Tijdens de Raad zal het kabinet benadrukken dat het cruciaal is om Oekraïne sterk te positioneren, internationale partners betrokken te houden en de druk op Rusland om de oorlog te beëindigen, te vergroten. Het kabinet zal hierbij het belang benadrukken van een spoedig akkoord op de openstaande Raadsbesluiten onder de Europese Vredesfaciliteit, een versterkt mandaat van de EU Military Assistance Missie toegespitst op de noden van Oekraïne, het zorgvuldig onderzoeken van aanvullende mogelijkheden om in EU- en G7-verband de bevroren Russische Centrale Banktegoeden aan te wenden voor steun aan Oekraïne en een snel akkoord op een ambitieus zestiende sanctiepakket, waarbij ook de Russische schaduwvloot wordt tegengegaan.
Midden-Oosten
De Raad zal waarschijnlijk spreken over de situatie in het
Midden-Oosten. Naar verwachting zal worden stilgestaan bij de voortgang
van het staakt-het-vuren in de Gazastrook, die belangrijk is voor de
vrijlating van Israëlische gijzelaars en voor drastische verbetering van
de humanitaire situatie. De Raad zal naar verwachting ook spreken over
de gevolgen van de Israëlische wetgeving ten aanzien van de
VN-organisatie UNRWA en de situatie op de Westelijke Jordaanoever.
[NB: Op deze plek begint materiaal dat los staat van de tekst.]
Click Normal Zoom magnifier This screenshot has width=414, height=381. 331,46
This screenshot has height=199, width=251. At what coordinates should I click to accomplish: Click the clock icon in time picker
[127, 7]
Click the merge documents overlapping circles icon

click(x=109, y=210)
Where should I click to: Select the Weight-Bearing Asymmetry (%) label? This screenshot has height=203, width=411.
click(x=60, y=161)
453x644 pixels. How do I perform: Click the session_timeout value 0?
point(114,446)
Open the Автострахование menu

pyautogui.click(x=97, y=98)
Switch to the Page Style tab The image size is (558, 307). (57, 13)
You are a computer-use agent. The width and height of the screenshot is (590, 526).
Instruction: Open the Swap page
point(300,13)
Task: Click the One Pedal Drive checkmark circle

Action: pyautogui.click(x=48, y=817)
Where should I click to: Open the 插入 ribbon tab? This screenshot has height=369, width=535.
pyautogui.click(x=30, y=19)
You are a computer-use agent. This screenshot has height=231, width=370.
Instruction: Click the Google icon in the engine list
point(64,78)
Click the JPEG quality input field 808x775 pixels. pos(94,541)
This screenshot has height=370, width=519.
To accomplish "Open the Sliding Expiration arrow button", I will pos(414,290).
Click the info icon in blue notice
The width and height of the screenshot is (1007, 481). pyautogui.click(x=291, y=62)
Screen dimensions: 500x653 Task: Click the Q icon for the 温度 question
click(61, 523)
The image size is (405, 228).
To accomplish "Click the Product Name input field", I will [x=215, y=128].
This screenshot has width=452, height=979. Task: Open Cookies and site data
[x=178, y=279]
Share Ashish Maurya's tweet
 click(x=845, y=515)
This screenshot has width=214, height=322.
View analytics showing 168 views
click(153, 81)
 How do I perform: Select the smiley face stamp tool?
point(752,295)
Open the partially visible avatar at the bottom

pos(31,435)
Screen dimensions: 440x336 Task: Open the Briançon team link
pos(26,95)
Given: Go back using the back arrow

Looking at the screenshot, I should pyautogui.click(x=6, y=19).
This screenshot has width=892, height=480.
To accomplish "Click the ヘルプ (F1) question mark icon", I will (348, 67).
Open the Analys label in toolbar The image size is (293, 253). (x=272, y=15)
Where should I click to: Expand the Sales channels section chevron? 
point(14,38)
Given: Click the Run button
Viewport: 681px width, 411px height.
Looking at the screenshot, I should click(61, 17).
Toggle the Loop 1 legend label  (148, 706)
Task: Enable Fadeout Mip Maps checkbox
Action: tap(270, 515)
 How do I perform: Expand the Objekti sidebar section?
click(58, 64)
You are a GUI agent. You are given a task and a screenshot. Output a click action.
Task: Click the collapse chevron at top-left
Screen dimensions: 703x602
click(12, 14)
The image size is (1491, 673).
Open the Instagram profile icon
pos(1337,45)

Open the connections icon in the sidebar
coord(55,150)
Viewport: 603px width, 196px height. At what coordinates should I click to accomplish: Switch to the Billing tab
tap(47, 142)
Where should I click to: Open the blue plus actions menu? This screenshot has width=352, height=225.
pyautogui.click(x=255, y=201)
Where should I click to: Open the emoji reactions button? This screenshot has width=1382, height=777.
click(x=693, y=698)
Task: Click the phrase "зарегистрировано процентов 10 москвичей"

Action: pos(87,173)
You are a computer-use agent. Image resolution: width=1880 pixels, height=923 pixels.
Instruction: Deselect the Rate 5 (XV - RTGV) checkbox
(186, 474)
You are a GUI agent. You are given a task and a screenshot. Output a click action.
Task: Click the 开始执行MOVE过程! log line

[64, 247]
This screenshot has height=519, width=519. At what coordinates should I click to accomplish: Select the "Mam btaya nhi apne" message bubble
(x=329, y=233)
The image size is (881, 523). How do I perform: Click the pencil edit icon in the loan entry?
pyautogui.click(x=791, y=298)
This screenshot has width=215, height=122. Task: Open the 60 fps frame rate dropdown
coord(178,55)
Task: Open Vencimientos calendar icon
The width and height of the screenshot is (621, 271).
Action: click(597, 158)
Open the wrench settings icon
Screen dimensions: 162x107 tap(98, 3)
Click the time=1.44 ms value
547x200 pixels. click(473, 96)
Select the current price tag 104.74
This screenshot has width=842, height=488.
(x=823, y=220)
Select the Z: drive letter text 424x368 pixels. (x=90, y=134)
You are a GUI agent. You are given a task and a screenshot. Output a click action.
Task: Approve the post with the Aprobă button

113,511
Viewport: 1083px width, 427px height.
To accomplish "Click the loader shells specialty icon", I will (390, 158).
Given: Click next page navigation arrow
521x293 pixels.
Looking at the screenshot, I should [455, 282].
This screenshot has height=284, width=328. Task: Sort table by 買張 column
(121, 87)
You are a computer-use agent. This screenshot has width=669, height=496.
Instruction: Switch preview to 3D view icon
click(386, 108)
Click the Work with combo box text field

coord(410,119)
Het is voor het kabinet van groot belang dat het staakt-het-vuren standhoudt. Tegelijkertijd baart de situatie op de Westelijke Jordaanoever het kabinet zorgen. Het kabinet blijft in EU-verband steun uitspreken voor steun aan de Palestijnse Autoriteit en zet zich in voor sancties tegen gewelddadige kolonisten en aanverwante organisaties. Conform motie-Piri wordt daarbij ingezet op een vergelijkbaar ambitieniveau als de Verenigde Staten en het Verenigd Koninkrijk.1 Tevens blijft het kabinet zich inzetten voor sancties tegen Hamas en gelieerde groeperingen.
De Associatieraad tussen de EU en Israël zal waarschijnlijk eind
februari plaatsvinden. Voor het kabinet is het van belang dat het een
kritisch doch constructief overleg wordt. Ook zal de Raad de High
Level Dialogue met de Palestijnse Autoriteit bespreken, die
waarschijnlijk in maart plaatsvindt.
Daarnaast bespreekt de Raad waarschijnlijk de ontwikkelingen in Syrië.
Het kabinet blijft streven naar een
Syrian-owned/Syrian-led politieke dialoog, gesteund
door de Verenigde Naties, in de geest van VNVR-resolutie 2254, waarbij
respect voor de diverse gemeenschappen, waaronder christenen en Koerden,
een belangrijk aspect is. De Raad heeft 27 januari jl. akkoord bereikt
over tijdelijke en voorwaardelijke opheffing van bepaalde sectorale
sancties, die bijdragen aan herstel van de Syrische economie en
wederopbouw van het land. Op dit moment wordt in EU-verband gesproken
over de exacte invulling hiervan. Ook sprak de Raad uit dat steun voor
humanitaire hulp en wederopbouw opgeschaald zullen worden. Het kabinet
steunt deze inzet en blijft zich
daarnaast inzetten voor accountability in Syrië, zodat misdaden van het Assad-regime niet ongestraft blijven.